A seguir, é a vez do judeu, que chega acompanhado por um bode. Encaminha-se direto ao diabo, pedindo para embarcar, mas até o diabo recusa-se a levá-lo. Ele tenta subornar o diabo, porém este, com a desculpa de não transportar bodes, o aconselha a procurar outra barca. O judeu fala então com o anjo, porém não consegue aproximar-se dele: é impedido, acusado de não aceitar o cristianismo. Por fim, o diabo aceita levar o judeu e seu bode, mas não dentro de sua barca, e, sim, rebocados. Tal trecho faz-nos pensar em preconceito anti-semita.
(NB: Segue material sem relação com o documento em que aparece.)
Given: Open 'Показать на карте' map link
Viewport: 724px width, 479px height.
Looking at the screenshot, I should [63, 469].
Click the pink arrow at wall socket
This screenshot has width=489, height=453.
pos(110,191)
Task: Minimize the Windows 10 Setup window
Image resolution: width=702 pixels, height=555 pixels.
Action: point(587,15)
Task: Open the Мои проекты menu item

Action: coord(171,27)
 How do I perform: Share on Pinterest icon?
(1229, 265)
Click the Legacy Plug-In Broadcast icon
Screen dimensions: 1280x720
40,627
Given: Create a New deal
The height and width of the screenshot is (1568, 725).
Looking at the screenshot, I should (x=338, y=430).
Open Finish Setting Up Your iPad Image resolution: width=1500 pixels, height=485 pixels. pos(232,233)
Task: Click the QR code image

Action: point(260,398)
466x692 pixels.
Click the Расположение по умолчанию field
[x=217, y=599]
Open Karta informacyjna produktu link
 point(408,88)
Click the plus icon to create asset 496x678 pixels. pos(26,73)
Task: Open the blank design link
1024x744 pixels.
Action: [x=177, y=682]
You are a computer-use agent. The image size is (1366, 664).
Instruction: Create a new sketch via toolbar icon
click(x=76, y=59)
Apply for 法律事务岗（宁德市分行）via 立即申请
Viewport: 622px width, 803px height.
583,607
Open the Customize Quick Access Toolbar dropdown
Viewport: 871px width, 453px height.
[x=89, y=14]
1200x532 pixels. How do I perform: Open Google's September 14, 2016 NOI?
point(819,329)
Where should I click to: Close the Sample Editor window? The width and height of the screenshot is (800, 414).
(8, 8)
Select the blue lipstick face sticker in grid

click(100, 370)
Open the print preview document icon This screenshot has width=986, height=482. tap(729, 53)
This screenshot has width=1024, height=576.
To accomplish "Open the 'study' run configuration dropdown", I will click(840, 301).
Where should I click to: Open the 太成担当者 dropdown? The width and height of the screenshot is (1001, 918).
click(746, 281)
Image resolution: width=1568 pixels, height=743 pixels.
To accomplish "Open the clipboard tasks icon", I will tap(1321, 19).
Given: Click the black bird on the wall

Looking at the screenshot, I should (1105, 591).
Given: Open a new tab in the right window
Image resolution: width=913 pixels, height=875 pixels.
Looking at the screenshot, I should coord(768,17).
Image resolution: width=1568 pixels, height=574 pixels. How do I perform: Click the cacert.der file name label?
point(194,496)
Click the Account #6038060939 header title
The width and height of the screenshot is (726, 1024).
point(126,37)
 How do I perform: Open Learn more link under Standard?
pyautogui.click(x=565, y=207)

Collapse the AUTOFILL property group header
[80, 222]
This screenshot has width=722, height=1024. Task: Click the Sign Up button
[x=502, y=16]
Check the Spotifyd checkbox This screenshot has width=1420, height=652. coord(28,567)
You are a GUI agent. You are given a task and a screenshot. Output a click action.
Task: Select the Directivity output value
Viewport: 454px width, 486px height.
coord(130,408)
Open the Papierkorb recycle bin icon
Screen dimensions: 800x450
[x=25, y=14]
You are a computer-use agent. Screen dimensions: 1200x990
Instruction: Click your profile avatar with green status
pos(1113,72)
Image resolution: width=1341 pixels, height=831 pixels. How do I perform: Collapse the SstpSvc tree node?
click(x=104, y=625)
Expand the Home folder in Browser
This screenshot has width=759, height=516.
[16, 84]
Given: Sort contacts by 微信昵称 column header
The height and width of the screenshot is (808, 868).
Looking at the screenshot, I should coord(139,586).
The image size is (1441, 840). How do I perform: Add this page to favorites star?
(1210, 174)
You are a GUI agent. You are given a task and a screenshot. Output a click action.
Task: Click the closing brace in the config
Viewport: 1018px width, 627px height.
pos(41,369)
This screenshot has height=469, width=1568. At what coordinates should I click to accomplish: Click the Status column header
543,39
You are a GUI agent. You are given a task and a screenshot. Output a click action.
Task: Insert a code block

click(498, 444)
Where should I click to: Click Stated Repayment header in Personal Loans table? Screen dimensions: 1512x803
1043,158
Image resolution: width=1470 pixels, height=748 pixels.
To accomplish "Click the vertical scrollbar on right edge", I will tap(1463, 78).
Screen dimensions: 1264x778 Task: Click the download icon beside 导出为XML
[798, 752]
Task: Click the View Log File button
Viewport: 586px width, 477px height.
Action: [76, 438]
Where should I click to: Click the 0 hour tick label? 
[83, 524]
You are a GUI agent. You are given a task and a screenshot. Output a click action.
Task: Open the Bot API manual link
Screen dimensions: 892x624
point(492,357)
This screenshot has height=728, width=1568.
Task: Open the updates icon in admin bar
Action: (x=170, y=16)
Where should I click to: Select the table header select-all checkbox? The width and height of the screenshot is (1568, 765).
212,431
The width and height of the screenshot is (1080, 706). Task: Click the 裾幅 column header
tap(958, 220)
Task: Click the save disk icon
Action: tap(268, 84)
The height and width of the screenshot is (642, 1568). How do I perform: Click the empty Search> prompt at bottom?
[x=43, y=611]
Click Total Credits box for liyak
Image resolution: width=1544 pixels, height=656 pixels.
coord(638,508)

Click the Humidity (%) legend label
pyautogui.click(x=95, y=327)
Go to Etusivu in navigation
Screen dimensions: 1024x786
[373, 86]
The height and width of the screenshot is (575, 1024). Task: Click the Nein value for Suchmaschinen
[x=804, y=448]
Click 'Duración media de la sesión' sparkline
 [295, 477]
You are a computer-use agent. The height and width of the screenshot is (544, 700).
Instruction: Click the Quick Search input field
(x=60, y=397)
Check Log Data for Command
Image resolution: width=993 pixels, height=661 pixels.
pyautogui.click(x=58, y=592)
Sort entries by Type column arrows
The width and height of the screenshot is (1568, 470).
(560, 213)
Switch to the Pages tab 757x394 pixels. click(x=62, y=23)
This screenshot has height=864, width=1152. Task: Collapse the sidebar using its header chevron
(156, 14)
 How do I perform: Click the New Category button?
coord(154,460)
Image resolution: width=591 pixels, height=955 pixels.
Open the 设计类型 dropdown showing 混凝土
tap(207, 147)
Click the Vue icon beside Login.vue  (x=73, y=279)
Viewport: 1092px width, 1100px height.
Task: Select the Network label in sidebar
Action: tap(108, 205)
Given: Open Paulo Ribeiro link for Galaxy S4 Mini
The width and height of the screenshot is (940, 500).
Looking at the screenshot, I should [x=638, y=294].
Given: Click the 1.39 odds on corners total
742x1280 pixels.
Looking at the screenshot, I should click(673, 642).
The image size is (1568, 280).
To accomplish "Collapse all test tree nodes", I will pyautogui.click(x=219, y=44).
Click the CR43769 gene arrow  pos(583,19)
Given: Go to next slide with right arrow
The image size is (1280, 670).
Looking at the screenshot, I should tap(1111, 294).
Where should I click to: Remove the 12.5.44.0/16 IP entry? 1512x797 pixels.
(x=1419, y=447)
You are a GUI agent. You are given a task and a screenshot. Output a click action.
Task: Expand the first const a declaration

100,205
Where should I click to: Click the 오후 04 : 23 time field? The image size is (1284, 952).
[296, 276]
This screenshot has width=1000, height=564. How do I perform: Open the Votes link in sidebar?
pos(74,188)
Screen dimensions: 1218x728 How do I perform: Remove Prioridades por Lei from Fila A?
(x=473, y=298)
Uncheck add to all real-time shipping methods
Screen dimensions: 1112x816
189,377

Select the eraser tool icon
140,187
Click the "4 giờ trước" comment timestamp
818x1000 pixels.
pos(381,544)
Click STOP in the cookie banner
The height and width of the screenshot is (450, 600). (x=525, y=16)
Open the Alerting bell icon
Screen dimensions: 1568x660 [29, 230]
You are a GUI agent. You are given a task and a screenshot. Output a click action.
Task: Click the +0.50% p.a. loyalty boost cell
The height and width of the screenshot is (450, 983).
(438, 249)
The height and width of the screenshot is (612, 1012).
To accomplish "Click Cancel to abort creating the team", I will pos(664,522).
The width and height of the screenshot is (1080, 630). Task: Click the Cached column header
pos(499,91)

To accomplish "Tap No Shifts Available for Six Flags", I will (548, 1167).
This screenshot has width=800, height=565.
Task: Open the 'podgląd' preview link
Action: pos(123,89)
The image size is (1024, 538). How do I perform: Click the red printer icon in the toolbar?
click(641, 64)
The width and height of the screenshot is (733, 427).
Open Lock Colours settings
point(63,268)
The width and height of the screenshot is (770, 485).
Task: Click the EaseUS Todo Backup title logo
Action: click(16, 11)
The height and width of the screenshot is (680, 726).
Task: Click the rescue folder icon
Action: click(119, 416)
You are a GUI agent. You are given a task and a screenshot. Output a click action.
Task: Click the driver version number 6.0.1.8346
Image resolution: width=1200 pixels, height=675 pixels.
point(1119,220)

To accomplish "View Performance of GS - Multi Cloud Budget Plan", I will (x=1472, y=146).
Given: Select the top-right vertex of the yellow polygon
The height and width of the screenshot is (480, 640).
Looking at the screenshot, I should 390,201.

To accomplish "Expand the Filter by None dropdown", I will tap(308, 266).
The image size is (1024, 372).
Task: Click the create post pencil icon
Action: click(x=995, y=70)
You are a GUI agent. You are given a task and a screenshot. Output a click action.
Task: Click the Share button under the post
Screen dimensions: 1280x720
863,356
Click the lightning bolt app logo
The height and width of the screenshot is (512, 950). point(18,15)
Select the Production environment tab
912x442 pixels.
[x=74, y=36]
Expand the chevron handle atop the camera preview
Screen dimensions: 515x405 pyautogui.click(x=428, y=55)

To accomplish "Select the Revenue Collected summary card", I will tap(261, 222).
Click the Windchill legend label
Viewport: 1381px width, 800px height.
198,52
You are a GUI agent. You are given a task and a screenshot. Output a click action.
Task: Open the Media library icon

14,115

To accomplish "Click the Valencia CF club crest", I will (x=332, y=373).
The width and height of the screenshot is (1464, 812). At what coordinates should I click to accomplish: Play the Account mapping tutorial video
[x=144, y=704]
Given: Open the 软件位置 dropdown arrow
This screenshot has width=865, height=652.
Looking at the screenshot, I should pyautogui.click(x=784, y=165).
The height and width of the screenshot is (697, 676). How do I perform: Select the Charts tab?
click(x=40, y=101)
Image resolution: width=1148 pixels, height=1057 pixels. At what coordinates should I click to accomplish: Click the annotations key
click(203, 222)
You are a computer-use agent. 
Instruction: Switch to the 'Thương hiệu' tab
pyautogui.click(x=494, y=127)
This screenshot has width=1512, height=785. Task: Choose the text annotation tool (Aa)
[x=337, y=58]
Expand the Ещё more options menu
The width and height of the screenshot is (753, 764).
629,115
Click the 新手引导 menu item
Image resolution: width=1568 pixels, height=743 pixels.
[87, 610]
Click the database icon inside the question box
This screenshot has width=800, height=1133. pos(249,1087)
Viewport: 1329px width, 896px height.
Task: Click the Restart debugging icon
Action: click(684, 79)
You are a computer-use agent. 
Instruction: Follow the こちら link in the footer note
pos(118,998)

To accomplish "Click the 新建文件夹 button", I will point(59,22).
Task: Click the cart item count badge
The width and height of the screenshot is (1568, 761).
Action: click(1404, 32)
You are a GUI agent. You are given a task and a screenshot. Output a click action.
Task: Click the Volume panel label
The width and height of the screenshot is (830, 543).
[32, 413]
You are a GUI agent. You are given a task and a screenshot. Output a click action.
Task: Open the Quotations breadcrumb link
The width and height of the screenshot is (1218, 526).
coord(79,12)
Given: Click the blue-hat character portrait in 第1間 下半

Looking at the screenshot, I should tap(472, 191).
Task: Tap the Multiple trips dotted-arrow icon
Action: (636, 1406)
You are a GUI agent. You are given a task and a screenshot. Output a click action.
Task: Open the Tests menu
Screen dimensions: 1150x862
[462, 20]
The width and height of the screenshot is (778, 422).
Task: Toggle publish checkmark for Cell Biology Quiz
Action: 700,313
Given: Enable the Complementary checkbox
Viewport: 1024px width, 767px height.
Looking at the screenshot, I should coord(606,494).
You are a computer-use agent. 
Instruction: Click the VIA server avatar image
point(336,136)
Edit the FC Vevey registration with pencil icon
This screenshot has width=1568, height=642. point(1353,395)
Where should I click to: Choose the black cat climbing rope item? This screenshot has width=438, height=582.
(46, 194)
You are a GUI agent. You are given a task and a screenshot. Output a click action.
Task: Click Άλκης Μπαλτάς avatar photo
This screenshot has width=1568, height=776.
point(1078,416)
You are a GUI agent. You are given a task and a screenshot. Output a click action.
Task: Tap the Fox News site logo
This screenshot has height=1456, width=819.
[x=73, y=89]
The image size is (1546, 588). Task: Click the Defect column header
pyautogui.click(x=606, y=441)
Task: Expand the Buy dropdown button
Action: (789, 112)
É necessário entender, porém, que durante o reinado de dom Manuel, de 1495-1521, muitos judeus foram expulsos de Portugal, e os que ficaram, tiveram que se converter ao cristianismo, sendo perseguidos e chamados de "cristãos novos". Ou seja, Gil Vicente segue, nesta obra, o espírito da época.Representantes do judiciário
O corregedor e o procurador, representantes do judiciário, chegam, a seguir, trazendo livros e processos. Quando convidados pelo diabo para embarcarem, começam a tecer suas defesas e encaminham-se ao anjo. Na barca do céu, o anjo os impede de entrar: são condenados à barca do inferno por manipularem a justiça em benefício próprio. Ambos farão companhia à Brísida Vaz, revelando certa familiaridade com a cafetina - o que nos faz crer em trocas de serviços entre eles e ela...O próximo a chegar é o enforcado, que acredita ter perdão para seus pecados, pois em vida foi julgado e enforcado. Mas também é condenado a ir ao inferno por corrupção.Por fim, chegam à barca quatro cavaleiros que lutaram e morreram defendendo o cristianismo. Estes são recebidos pelo anjo e perdoados imediatamente. O bem e o mal
Como você percebeu, todos os personagens que têm como destino o inferno possuem algumas características comuns, chegam trazendo consigo objetos terrenos, representando seu apego à vida; por isso, tentam voltar. E os personagens a quem se oferece o céu são cristãos e puros. Você pode perceber que o mundo aqui ironizado pelo autor é maniqueísta: o bem e o mal; o bom e o ruim são metades de um mundo moral simplificado.Características
O "Auto da Barca do Inferno" faz parte de uma trilogia (Autos da Barca "da Glória", "do Inferno" e "do Purgatório"). Escrito em versos de sete sílabas poéticas, possui apenas um ato, dividido em várias cenas. A linguagem entre os personagens é coloquial - e é através das falas que podemos classificar a condição social de cada um dos personagens.Valores de duas épocas
Escrita na passagem da Idade Média para a Idade Moderna, a obra oscila entre os seus valores morais de duas épocas: ao mesmo tempo que há um severa crítica à sociedade, típica da Idade Moderna, a obra também está religiosamente voltada para a figura de Deus, o que é uma característica medieval.A sátira social é implacável e coloca em prática um lema, que é "rindo, corrigem-se os defeitos da sociedade". A obra tem, portanto, valor educativo muito forte. A sátira vicentina serve para nos mostrar, tocando nas feridas sociais de seu tempo, que havia um mundo melhor, em que todos eram melhores. Mas é um mundo perdido, infelizmente. Ou seja, a mensagem final, por trás dos risos, é um tanto pessimista.